*Article*.
________________________

Plus Letters To the Editor
This week, we look at a wide spectrum of innovators in Santa Cruz. First there are the artists, designers and organizers of FashionART Santa Cruz, who are truly on the edge of style locally. Anne-Marie Harrison gives us a walk-through of their greatest hits last year, and a preview of what we can expect from some of the returning fashionistas.
Meanwhile, Aric Sleeper explains why the new group Santa Cruz Works could change the face of tech employment in Santa Cruz. To paraphrase Charles Dudley Warner (not Mark Twain, by the way), everybody talks about the local technology brain drain, but nobody does anything about it. Bob Cagle and Frank Humphries, however, finally have, and their strategy for hooking tech talent up with local companies has a lot of promise.
Felicia Gilman has cut her own path, too—literally—and the local artist has attracted a cult following doing it. Christina Waters’ intriguing profile of Gilman this week is one more example of how her ArtFiles column is shining a light on the talent in our thriving art scene that even locals often don’t know about.

________________________

*Data entries*.

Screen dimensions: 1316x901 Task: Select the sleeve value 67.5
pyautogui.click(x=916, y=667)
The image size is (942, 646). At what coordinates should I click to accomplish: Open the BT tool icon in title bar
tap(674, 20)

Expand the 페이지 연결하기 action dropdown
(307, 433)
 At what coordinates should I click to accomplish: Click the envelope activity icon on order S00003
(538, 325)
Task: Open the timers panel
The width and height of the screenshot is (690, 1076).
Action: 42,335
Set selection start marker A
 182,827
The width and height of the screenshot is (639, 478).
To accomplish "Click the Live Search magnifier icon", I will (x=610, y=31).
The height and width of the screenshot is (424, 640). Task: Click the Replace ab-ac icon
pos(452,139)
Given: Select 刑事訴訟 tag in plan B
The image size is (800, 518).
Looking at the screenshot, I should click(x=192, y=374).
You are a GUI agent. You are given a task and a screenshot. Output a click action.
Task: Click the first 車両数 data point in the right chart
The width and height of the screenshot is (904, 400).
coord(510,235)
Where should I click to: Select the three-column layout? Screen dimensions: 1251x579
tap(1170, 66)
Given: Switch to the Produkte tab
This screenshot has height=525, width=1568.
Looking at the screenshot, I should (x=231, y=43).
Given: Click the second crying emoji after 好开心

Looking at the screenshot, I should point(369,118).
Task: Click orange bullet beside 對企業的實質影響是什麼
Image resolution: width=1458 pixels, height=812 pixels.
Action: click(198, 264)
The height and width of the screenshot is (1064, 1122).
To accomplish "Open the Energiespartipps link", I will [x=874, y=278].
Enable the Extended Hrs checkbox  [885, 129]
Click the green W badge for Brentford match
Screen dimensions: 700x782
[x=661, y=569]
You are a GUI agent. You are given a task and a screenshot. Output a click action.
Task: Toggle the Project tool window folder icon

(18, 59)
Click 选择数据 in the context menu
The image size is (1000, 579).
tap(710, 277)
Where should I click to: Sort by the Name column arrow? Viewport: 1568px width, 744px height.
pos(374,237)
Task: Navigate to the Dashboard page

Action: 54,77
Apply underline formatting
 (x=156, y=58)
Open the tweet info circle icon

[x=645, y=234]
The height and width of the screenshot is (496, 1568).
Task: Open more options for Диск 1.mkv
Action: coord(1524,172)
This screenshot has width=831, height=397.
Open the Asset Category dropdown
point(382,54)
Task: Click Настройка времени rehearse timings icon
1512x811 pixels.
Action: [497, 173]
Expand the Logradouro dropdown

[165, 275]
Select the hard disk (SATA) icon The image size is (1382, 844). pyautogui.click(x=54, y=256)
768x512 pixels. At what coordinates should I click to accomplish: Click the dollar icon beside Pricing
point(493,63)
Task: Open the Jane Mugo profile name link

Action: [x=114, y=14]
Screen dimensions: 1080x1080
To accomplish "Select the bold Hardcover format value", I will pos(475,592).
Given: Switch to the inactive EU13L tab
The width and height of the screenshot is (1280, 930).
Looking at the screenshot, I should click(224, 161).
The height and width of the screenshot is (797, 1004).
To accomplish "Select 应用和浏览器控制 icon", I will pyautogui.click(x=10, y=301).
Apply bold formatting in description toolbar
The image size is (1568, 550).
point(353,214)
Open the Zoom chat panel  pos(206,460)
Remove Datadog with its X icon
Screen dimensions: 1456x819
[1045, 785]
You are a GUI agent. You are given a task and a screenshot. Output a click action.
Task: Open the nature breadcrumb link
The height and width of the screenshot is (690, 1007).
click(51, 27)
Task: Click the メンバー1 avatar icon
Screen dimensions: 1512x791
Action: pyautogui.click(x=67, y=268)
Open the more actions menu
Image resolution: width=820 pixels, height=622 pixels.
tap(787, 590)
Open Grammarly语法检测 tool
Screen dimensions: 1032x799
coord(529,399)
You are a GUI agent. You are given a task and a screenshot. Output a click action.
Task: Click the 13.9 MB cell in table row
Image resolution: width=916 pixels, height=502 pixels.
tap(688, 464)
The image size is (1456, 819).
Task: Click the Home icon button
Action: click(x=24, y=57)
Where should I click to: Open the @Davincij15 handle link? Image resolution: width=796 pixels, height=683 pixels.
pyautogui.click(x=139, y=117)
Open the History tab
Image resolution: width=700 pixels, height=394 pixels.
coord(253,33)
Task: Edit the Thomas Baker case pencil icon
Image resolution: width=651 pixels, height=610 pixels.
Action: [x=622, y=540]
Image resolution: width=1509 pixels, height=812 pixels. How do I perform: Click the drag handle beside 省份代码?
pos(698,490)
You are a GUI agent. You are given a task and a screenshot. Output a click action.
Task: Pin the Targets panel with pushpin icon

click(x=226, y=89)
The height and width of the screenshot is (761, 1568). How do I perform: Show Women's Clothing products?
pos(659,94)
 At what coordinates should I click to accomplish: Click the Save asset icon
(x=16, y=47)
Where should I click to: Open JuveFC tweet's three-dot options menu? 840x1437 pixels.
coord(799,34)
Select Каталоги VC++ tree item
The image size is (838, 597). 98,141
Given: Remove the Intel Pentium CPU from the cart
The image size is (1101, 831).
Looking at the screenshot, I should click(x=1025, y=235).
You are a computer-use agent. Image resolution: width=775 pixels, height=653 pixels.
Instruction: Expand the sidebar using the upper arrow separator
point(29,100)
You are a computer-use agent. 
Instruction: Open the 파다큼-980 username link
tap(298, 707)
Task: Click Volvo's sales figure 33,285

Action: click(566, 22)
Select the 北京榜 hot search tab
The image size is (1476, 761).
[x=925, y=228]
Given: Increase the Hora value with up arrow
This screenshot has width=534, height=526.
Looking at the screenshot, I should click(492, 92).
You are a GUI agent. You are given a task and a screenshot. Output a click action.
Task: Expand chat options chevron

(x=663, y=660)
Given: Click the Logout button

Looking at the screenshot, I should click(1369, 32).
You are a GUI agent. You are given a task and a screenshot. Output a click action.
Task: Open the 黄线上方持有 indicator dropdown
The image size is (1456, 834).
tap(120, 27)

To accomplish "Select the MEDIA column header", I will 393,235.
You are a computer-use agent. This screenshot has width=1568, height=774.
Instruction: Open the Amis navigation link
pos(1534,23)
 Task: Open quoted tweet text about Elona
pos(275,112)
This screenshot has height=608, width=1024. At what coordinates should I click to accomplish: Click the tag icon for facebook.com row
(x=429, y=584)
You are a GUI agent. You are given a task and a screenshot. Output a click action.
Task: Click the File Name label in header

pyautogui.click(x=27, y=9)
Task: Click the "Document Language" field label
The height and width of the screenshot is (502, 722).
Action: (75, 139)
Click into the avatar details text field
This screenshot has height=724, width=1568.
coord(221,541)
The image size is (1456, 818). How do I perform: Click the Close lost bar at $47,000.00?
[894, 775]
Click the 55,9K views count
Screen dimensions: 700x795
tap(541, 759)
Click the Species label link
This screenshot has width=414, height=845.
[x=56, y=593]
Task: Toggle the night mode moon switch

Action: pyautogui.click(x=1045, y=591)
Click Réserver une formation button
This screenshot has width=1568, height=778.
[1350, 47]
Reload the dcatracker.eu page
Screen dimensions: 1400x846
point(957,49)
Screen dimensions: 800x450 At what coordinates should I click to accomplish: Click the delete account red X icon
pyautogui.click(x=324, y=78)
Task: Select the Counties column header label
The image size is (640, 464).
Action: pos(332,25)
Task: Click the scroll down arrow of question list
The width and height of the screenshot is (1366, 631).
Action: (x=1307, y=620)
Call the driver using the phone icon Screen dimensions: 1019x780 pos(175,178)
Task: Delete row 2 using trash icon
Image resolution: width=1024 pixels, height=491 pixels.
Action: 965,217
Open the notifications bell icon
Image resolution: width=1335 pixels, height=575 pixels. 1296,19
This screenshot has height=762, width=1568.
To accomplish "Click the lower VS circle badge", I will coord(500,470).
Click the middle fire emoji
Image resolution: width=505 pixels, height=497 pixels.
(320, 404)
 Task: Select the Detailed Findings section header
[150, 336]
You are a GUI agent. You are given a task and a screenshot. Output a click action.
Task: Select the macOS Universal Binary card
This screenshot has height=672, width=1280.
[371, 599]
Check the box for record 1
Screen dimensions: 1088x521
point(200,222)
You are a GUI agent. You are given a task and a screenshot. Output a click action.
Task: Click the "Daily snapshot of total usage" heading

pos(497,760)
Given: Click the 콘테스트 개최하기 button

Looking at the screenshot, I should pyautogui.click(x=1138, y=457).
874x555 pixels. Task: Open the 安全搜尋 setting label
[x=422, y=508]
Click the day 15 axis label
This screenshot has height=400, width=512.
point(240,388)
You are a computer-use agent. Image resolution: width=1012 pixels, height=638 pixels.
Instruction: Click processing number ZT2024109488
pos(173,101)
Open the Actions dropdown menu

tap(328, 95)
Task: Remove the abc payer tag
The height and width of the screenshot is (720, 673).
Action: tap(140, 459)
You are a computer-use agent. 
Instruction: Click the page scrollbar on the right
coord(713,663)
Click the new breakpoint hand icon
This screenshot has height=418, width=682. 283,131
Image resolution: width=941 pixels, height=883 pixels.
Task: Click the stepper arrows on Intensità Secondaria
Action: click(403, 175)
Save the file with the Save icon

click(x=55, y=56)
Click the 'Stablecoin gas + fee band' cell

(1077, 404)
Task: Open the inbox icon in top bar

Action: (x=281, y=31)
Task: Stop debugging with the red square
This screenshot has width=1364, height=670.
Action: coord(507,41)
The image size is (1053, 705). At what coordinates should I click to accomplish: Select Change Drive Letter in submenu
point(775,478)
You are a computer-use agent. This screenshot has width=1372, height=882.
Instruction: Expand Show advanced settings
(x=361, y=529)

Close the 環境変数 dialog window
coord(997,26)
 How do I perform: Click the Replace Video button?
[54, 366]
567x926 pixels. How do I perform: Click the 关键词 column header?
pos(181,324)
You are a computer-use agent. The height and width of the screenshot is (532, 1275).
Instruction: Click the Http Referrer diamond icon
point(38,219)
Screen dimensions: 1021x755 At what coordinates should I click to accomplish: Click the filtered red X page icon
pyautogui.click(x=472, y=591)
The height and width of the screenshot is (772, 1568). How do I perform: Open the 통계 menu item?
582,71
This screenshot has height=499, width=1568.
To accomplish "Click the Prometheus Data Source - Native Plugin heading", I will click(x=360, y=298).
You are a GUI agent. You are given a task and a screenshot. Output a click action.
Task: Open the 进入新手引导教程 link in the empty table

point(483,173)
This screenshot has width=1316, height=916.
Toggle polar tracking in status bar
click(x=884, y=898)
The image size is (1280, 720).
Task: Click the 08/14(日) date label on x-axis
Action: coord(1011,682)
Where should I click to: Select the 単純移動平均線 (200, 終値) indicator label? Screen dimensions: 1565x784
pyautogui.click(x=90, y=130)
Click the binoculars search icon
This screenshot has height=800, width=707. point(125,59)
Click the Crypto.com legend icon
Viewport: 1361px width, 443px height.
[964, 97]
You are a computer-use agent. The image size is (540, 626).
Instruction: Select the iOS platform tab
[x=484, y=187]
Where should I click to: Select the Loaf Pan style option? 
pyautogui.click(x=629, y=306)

________________________

*Instruction 1*. In the editor's note, what is the name of the new group that Aric Sleeper writes about?
*Instruction 2*. Please repeat the passage of the editor's note that begins at the words "Meanwhile, Aric Sleeper" and stops after "don’t know about.".
These rows come from a different source than the editor's note.

*Complete answer 1*. Santa Cruz Works

*Complete answer 2*.
Meanwhile, Aric Sleeper explains why the new group Santa Cruz Works could change the face of tech employment in Santa Cruz. To paraphrase Charles Dudley Warner (not Mark Twain, by the way), everybody talks about the local technology brain drain, but nobody does anything about it. Bob Cagle and Frank Humphries, however, finally have, and their strategy for hooking tech talent up with local companies has a lot of promise.
Felicia Gilman has cut her own path, too—literally—and the local artist has attracted a cult following doing it. Christina Waters’ intriguing profile of Gilman this week is one more example of how her ArtFiles column is shining a light on the talent in our thriving art scene that even locals often don’t know about.